Nikon D3300 to niewielka, amatorska lustrzanka cyfrowa. Typ aparatu, który był jeszcze niedawno powszechnie wybierany przez zaawansowanych amatorów, którzy szukali czegoś więcej, niż były im w stanie zaoferować kompakty. Czasy się nieco zmieniły, a lustrzankom klasy "entry-level" przybyła konkurencja w postaci bezlusterkowców. Producenci lustrzanek nie stoją jednak na straconej pozycji, o czym pisaliśmy niedawno w artykule 7 powodów dlaczego bezlusterkowce (jeszcze) nie rządzą rynkiem - analiza.
Nikon D3300 został wyposażony w 24-megapikselową matrycę CMOS o rozmiarze APS-C, a także szybszy niż w poprzedniku procesor, który wpływa na lepszy tryb seryjny (5 kl/s) oraz większy zakres czułości (do ISO 25600). Nowością jest także tryb łatwej panoramy. Reszta podzespołów jest typowa dla aparatu tego typu: 3-calowy ekran, wizjer optyczny, gorąca stopka.

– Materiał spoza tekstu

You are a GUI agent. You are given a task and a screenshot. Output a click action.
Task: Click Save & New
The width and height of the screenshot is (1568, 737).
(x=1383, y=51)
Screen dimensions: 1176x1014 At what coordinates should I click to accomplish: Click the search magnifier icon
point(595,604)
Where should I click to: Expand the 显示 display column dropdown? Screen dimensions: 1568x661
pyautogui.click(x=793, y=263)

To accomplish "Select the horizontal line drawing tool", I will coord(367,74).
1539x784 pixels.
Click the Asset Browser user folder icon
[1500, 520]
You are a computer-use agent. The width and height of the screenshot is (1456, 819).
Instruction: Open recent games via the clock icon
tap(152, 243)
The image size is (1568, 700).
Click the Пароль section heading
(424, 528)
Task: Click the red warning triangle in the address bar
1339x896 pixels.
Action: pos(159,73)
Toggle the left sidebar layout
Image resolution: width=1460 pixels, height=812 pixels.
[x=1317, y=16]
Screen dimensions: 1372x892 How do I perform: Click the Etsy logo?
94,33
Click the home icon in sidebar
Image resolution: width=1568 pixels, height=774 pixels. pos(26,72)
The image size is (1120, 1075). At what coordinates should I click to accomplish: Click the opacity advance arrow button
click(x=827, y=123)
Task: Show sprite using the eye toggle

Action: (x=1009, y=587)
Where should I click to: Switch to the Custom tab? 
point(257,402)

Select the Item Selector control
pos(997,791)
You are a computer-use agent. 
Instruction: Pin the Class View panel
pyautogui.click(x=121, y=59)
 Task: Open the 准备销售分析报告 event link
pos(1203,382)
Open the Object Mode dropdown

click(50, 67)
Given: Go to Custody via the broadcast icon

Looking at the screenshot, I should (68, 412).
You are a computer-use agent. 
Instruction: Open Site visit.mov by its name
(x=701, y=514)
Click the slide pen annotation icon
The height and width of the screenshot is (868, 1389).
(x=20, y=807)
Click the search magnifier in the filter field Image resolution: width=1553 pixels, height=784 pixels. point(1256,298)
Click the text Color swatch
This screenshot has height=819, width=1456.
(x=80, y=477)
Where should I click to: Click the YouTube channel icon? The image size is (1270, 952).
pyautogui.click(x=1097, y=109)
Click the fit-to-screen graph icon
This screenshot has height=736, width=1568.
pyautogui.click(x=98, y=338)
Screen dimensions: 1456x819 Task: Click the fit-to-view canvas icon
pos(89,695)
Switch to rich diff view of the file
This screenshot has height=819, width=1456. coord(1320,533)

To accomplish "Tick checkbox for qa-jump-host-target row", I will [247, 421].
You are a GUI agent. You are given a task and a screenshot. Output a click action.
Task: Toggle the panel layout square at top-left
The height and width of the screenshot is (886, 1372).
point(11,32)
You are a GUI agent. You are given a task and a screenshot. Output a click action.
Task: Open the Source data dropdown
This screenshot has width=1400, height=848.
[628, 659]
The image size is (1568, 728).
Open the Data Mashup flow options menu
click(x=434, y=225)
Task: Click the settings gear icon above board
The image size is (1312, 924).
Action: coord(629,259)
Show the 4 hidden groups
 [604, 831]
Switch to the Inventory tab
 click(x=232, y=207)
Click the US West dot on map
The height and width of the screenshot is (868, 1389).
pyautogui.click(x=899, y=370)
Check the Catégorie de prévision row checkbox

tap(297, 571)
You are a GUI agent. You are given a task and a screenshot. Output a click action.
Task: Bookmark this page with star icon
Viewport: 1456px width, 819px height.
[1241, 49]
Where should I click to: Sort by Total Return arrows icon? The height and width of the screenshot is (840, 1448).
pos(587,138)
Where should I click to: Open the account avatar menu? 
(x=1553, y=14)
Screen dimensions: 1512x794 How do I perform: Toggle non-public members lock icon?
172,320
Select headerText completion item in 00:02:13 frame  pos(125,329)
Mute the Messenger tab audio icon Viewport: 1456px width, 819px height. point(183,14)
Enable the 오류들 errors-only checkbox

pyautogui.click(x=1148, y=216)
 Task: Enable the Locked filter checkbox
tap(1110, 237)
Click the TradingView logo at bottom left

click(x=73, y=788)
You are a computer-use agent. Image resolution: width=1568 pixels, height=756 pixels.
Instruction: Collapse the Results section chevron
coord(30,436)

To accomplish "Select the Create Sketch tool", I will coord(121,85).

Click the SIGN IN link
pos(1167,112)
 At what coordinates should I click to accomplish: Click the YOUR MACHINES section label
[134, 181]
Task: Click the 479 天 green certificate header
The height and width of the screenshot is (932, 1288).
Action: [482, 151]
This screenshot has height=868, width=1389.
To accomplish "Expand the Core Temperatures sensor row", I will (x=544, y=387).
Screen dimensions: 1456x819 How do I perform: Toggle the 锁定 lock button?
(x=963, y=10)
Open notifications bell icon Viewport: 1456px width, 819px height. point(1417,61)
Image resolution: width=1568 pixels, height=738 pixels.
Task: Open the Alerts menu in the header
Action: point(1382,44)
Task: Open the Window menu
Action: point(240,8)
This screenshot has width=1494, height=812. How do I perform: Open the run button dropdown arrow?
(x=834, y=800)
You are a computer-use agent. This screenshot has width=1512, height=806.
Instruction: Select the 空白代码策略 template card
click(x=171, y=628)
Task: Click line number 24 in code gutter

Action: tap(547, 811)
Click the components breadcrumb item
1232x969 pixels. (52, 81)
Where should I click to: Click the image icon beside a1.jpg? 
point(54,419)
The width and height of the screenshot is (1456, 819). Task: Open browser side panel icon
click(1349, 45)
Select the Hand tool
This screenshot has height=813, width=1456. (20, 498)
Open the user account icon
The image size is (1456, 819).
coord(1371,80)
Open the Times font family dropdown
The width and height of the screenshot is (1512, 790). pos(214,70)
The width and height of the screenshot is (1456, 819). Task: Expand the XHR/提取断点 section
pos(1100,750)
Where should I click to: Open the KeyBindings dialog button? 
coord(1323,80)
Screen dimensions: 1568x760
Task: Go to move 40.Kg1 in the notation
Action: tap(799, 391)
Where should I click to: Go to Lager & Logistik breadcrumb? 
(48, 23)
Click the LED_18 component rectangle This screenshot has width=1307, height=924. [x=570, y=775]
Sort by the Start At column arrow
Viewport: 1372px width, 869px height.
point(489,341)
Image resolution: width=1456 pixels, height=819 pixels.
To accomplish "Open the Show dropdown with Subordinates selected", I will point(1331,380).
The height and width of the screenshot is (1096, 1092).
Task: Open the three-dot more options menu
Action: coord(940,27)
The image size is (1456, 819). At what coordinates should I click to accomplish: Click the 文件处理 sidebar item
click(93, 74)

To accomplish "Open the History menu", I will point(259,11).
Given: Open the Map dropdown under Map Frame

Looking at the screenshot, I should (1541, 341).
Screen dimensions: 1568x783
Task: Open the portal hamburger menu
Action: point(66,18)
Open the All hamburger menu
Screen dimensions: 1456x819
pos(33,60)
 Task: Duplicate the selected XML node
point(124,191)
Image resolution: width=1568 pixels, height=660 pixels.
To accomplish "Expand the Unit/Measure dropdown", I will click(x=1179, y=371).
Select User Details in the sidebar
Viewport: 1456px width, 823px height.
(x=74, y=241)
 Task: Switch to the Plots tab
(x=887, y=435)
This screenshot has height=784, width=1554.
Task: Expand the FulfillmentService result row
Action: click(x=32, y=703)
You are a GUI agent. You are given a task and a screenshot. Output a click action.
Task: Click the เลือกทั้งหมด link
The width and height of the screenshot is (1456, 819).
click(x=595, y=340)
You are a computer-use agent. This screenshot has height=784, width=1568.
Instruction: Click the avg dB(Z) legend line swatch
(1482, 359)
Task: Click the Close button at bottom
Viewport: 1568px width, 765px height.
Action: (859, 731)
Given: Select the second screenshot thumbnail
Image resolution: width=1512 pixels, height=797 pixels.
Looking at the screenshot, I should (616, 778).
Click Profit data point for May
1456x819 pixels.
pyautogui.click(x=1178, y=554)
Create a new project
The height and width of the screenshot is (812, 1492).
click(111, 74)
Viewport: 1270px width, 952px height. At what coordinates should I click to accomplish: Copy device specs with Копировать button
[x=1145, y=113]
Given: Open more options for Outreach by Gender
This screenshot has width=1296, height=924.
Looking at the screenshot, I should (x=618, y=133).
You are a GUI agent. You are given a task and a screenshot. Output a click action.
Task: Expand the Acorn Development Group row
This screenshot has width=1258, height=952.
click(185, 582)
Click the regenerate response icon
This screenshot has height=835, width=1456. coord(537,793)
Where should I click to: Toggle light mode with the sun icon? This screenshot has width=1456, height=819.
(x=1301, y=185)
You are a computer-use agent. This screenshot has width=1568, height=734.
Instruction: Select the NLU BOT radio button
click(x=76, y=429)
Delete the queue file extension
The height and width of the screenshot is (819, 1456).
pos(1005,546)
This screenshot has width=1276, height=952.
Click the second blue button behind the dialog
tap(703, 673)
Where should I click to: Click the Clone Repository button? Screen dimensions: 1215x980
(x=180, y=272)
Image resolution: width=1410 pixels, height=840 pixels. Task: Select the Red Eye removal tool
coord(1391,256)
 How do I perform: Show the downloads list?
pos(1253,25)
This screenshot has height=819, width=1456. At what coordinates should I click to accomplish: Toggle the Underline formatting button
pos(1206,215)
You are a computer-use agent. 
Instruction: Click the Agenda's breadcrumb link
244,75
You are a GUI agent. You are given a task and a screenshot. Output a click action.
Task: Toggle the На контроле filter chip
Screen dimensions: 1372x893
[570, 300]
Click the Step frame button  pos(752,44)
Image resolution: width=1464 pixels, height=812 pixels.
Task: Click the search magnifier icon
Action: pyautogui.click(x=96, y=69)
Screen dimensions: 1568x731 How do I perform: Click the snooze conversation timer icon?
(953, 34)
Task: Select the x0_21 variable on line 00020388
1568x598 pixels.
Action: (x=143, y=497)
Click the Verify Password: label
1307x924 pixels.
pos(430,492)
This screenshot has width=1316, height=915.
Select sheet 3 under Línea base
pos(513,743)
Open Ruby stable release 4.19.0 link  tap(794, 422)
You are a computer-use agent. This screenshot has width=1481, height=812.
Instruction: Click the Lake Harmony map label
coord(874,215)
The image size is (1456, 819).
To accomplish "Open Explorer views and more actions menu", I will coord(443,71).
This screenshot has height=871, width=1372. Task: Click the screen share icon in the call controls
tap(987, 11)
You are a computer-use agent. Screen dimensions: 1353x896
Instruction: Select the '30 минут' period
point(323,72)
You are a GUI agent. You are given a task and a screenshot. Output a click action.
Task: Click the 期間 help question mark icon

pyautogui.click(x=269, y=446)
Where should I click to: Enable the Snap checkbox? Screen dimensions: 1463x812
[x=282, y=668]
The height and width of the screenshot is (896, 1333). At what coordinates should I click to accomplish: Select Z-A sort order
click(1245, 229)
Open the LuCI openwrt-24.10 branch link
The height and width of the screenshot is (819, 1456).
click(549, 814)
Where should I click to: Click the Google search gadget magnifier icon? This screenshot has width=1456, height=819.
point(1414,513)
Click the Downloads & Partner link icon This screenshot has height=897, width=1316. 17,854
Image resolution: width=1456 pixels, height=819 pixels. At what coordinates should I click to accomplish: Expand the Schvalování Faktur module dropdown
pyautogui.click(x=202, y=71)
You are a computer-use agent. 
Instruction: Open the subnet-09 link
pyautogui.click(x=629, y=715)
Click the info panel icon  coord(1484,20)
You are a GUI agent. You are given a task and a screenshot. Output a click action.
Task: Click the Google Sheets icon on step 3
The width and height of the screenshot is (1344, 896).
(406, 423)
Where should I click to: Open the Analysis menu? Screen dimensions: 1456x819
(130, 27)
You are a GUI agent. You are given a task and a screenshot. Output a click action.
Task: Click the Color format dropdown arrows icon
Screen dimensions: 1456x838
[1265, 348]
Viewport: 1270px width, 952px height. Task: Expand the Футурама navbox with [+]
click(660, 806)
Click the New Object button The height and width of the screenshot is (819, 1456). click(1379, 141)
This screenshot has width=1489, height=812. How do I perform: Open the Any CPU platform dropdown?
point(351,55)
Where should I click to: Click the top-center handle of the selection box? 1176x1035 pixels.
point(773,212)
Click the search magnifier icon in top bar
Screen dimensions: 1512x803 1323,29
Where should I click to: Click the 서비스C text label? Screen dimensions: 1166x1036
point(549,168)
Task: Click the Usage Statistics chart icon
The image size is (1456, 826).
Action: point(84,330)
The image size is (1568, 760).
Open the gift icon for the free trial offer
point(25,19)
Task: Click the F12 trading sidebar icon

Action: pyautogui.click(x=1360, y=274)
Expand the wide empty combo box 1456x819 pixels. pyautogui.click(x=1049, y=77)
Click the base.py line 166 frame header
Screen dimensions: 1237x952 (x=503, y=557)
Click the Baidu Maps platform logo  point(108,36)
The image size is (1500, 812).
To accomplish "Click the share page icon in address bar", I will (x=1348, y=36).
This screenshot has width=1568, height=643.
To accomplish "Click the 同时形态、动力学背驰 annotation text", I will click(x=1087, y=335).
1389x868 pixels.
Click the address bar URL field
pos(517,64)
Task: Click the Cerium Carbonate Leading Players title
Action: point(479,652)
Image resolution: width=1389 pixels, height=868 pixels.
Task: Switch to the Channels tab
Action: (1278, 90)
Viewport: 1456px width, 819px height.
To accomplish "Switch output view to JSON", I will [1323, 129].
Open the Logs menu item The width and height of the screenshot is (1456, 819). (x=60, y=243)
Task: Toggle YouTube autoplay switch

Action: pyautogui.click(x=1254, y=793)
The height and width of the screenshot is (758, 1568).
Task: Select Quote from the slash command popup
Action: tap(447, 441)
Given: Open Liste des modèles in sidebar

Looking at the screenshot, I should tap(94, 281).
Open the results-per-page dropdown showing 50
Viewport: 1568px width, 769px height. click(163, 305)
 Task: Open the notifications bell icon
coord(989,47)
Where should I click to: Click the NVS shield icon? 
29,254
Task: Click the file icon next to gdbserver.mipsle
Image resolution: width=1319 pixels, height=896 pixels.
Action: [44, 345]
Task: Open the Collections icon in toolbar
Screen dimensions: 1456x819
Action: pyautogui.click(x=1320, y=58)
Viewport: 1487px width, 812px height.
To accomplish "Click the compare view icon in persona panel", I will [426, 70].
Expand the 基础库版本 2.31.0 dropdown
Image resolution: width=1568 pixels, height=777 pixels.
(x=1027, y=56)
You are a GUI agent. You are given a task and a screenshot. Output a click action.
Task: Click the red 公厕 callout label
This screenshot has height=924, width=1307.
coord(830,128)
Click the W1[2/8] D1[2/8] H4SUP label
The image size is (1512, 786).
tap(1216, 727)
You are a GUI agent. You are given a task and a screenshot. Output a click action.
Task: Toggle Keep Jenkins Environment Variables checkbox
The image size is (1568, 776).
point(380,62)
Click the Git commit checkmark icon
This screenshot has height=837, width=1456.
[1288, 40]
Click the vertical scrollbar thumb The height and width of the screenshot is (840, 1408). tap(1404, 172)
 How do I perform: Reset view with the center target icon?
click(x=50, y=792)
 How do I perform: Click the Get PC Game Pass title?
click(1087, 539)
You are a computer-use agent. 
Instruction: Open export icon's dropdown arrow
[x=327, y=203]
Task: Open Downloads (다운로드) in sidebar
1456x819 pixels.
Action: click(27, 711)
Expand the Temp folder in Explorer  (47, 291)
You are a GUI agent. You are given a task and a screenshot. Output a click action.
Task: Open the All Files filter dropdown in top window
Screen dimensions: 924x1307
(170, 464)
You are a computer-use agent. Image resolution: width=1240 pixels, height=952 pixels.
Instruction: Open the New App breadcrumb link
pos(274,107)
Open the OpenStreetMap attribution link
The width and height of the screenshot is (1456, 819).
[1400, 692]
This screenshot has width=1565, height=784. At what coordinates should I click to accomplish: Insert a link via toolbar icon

Sam korpus Nikona D3300 w chwili pisania testu można kupić za niecałe 2000 złotych. Koszt zestawu kitowego (z obiektywem 18-55 mmm VR) to około 2150 złotych. Za zestaw z bardziej uniwersalnym zoomem 18-105 mm VR trzeba zapłacić około 2500 złotych. Konkurencję stanowią inne lustrzanki klasy "entry-level": Canon EOS 1200D, Pentax K-500 oraz bezlusterkowce: Sony A3000, Samsung NX300, Panasonic Lumix G6, Fujifilm X-A1 czy Olympus E-PL5.